In an effort to move fast toward treatments and potential therapies, People Against Leigh Syndrome (PALS) has partnered with four of the world’s leading mitochondrial disease patient advocacy groups to form and fund an international Leigh Syndrome Research Network. PALS along with U.S. based United Mitochondrial Disease Foundation (UMDF), Australian based Mito Foundation, The Lily Foundation of the U.K., and Mitocon of Italy, have pledged $1 million USD to support this innovative,multi-year project to fund research with a focus on improving diagnosis, therapeutic development and optimized patient care for Leigh’s patients.
Leigh syndrome, first described by Dr. Archibald Denis Leigh in 1951, is an inherited neurometabolic disorder that affects the central nervous system. This progressive disorder begins in infants between the ages of three months and two years. Leigh's can be caused by mutations in mitochondrial DNA or by deficiencies of an enzyme called pyruvate dehydrogenase. Symptoms of Leigh syndrome usually progress rapidly. The earliest signs may be poor sucking ability and the loss of head control and motor skills. These symptoms may be accompanied by loss of appetite, vomiting, irritability, continuous crying, and seizures. As the disorder progresses, symptoms may also include generalized weakness, lack of muscle tone and episodes of lactic acidosis, which can lead to impairment of respiratory and kidney function. The prognosis for those with the disease is poor.

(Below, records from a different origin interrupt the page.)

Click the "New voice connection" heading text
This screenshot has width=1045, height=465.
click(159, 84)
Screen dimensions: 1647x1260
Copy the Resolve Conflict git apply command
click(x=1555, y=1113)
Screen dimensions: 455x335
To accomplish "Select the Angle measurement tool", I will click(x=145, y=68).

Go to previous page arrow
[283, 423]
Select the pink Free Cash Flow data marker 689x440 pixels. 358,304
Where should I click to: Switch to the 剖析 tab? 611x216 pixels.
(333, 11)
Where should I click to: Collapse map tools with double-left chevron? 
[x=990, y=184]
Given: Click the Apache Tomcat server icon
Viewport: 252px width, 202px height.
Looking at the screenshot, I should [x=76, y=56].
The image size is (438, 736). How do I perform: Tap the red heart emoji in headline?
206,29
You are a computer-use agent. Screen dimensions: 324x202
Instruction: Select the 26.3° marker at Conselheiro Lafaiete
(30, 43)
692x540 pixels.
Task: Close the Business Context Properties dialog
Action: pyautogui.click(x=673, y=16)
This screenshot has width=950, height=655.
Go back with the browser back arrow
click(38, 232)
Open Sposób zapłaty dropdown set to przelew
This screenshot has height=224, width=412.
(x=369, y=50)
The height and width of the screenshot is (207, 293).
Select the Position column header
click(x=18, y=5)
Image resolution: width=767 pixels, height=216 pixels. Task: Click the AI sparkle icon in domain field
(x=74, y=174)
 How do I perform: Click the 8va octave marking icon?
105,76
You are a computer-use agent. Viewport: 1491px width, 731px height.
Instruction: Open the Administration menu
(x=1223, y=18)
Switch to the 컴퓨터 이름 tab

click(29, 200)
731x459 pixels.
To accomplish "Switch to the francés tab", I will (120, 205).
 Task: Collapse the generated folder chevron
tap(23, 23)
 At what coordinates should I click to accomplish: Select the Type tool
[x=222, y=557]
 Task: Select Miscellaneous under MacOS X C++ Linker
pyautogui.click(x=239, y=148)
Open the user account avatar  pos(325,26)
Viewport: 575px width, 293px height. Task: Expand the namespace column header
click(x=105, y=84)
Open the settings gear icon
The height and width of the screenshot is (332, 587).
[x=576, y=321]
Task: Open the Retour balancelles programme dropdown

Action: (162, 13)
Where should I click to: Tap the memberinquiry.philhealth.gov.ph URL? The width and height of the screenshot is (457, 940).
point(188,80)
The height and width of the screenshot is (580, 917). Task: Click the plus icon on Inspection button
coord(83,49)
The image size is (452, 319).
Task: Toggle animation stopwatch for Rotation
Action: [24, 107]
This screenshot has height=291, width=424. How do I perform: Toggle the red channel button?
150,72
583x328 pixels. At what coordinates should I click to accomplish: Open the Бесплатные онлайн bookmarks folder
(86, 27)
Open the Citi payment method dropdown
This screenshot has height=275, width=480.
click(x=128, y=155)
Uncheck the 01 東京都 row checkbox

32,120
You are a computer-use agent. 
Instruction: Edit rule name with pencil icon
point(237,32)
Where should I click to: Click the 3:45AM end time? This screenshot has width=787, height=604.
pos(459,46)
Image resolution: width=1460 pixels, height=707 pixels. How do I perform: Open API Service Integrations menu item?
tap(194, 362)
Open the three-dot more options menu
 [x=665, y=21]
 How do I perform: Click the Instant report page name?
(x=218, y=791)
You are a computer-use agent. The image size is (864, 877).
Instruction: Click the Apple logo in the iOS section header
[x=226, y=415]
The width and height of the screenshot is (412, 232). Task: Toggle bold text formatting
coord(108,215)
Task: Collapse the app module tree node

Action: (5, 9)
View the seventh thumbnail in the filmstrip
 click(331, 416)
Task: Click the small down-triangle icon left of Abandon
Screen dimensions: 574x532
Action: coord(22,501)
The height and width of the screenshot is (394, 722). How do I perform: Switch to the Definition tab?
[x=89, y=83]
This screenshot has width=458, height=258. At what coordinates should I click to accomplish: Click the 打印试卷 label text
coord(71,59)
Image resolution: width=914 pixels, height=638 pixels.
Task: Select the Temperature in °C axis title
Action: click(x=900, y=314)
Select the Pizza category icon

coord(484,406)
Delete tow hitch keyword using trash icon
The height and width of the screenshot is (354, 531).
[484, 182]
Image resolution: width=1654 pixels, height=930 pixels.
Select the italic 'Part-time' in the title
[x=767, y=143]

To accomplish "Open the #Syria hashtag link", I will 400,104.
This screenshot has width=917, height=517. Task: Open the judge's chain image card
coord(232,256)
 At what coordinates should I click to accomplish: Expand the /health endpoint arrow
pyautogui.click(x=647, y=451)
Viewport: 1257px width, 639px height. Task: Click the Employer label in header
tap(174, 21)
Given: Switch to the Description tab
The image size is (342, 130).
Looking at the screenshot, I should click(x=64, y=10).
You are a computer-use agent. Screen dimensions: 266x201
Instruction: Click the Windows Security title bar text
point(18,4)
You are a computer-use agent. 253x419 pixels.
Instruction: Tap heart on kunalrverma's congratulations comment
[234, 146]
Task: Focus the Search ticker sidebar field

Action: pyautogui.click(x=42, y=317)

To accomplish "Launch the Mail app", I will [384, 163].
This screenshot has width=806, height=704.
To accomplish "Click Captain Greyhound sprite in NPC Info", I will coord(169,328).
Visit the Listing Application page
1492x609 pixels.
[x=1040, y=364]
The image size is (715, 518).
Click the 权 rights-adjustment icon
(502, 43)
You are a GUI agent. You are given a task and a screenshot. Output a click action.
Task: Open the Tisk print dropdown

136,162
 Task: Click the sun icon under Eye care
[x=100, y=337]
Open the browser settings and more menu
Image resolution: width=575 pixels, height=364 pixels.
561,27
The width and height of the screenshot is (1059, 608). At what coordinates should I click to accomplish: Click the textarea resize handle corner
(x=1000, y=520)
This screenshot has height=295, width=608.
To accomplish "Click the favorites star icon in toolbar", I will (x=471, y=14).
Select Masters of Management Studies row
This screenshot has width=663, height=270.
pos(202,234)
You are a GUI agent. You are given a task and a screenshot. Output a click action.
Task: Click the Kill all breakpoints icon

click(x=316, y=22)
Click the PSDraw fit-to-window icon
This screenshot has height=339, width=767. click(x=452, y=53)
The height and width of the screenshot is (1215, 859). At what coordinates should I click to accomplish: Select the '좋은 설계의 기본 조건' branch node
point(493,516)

“There are currently no widely-accepted treatments and no cure for Leigh syndrome,” said Lori Martin, president and founding member of PALS. “Leigh syndrome patients, like our son Will, are forced to band-aid their symptoms while living in fear of any sickness or episode that could cause a serious decline in health or even death.
“We must do better. That’s why partnerships like the Leigh Syndrome Research Network are so important. By banding together, we can create an even greater impact and hopefully move the needle significantly toward a more positive outcome for Leigh syndrome patients and their families.”
An international scientific steering committee for the Leigh Syndrome Research Network is being led by Bruce M. Cohen, MD, FAAN, Pediatric Neurologist and Director of the NeuroDevelopmental Science Center at Akron Children’s Hospital.
According to Dr. Cohen, the network will first focus on natural history data collection, outcome measure development and validation as well as pre-clinical data coordination. Later this year, the steering committee has plans to develop a “Request for Proposals” to support Leigh syndrome-focused grants.
“No single organization can take on a project of this scale alone. This collaboration between mitochondrial disease patient advocacy partners will help us leverage our existing connections to the patient community as well as elite international researchers, many of whom already engage with one or more patient groups but not as a cohesive international network,” said Brian T. Harman, President & CEO of UMDF. “The success of this network drives future collaborative efforts that we hope will bring effective treatments and potential cures for the patient families we all serve.”